··· Records for processing ···

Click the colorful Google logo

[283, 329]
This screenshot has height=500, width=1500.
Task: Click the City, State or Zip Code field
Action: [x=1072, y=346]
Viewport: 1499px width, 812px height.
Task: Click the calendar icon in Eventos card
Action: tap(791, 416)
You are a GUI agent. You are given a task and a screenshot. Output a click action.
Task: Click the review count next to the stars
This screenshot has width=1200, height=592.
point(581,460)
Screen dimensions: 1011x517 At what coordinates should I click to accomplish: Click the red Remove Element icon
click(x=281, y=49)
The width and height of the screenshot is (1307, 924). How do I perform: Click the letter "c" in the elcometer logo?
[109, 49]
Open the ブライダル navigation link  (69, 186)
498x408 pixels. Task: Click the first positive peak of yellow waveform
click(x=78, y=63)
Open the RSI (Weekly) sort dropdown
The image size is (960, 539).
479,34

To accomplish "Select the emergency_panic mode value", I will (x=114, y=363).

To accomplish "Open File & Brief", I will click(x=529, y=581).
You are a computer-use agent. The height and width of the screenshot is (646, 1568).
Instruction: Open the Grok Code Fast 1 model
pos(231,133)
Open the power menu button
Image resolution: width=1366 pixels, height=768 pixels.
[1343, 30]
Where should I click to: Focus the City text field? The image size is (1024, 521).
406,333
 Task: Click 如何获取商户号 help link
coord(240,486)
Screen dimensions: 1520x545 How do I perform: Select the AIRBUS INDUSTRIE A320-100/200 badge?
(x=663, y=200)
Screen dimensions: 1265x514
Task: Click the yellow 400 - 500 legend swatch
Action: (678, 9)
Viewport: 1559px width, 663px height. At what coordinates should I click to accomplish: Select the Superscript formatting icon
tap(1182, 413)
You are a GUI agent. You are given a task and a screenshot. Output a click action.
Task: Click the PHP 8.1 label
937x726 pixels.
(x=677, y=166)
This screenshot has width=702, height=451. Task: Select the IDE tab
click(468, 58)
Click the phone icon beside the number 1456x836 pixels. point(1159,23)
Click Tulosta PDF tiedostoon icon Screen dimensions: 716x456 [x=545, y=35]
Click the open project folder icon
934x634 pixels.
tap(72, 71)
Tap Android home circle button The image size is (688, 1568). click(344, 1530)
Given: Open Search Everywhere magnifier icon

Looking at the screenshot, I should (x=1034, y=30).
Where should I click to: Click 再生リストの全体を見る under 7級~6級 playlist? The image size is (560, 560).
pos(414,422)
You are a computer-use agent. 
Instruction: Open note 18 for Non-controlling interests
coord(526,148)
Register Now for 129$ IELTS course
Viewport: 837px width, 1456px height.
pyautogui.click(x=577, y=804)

···

Work request: The full set of records, transcribed exactly, is the answer.

Reply:
Click the colorful Google logo

[283, 329]
This screenshot has height=500, width=1500.
Task: Click the City, State or Zip Code field
Action: [x=1072, y=346]
Viewport: 1499px width, 812px height.
Task: Click the calendar icon in Eventos card
Action: tap(791, 416)
You are a GUI agent. You are given a task and a screenshot. Output a click action.
Task: Click the review count next to the stars
This screenshot has width=1200, height=592.
point(581,460)
Screen dimensions: 1011x517 At what coordinates should I click to accomplish: Click the red Remove Element icon
click(x=281, y=49)
The width and height of the screenshot is (1307, 924). How do I perform: Click the letter "c" in the elcometer logo?
[109, 49]
Open the ブライダル navigation link  (69, 186)
498x408 pixels. Task: Click the first positive peak of yellow waveform
click(x=78, y=63)
Open the RSI (Weekly) sort dropdown
The image size is (960, 539).
479,34

To accomplish "Select the emergency_panic mode value", I will (x=114, y=363).

To accomplish "Open File & Brief", I will click(x=529, y=581).
You are a computer-use agent. The height and width of the screenshot is (646, 1568).
Instruction: Open the Grok Code Fast 1 model
pos(231,133)
Open the power menu button
Image resolution: width=1366 pixels, height=768 pixels.
[1343, 30]
Where should I click to: Focus the City text field? The image size is (1024, 521).
406,333
 Task: Click 如何获取商户号 help link
coord(240,486)
Screen dimensions: 1520x545 How do I perform: Select the AIRBUS INDUSTRIE A320-100/200 badge?
(x=663, y=200)
Screen dimensions: 1265x514
Task: Click the yellow 400 - 500 legend swatch
Action: (678, 9)
Viewport: 1559px width, 663px height. At what coordinates should I click to accomplish: Select the Superscript formatting icon
tap(1182, 413)
You are a GUI agent. You are given a task and a screenshot. Output a click action.
Task: Click the PHP 8.1 label
937x726 pixels.
(x=677, y=166)
This screenshot has width=702, height=451. Task: Select the IDE tab
click(468, 58)
Click the phone icon beside the number 1456x836 pixels. point(1159,23)
Click Tulosta PDF tiedostoon icon Screen dimensions: 716x456 [x=545, y=35]
Click the open project folder icon
934x634 pixels.
tap(72, 71)
Tap Android home circle button The image size is (688, 1568). click(344, 1530)
Given: Open Search Everywhere magnifier icon

Looking at the screenshot, I should (x=1034, y=30).
Where should I click to: Click 再生リストの全体を見る under 7級~6級 playlist? The image size is (560, 560).
pos(414,422)
You are a computer-use agent. 
Instruction: Open note 18 for Non-controlling interests
coord(526,148)
Register Now for 129$ IELTS course
Viewport: 837px width, 1456px height.
pyautogui.click(x=577, y=804)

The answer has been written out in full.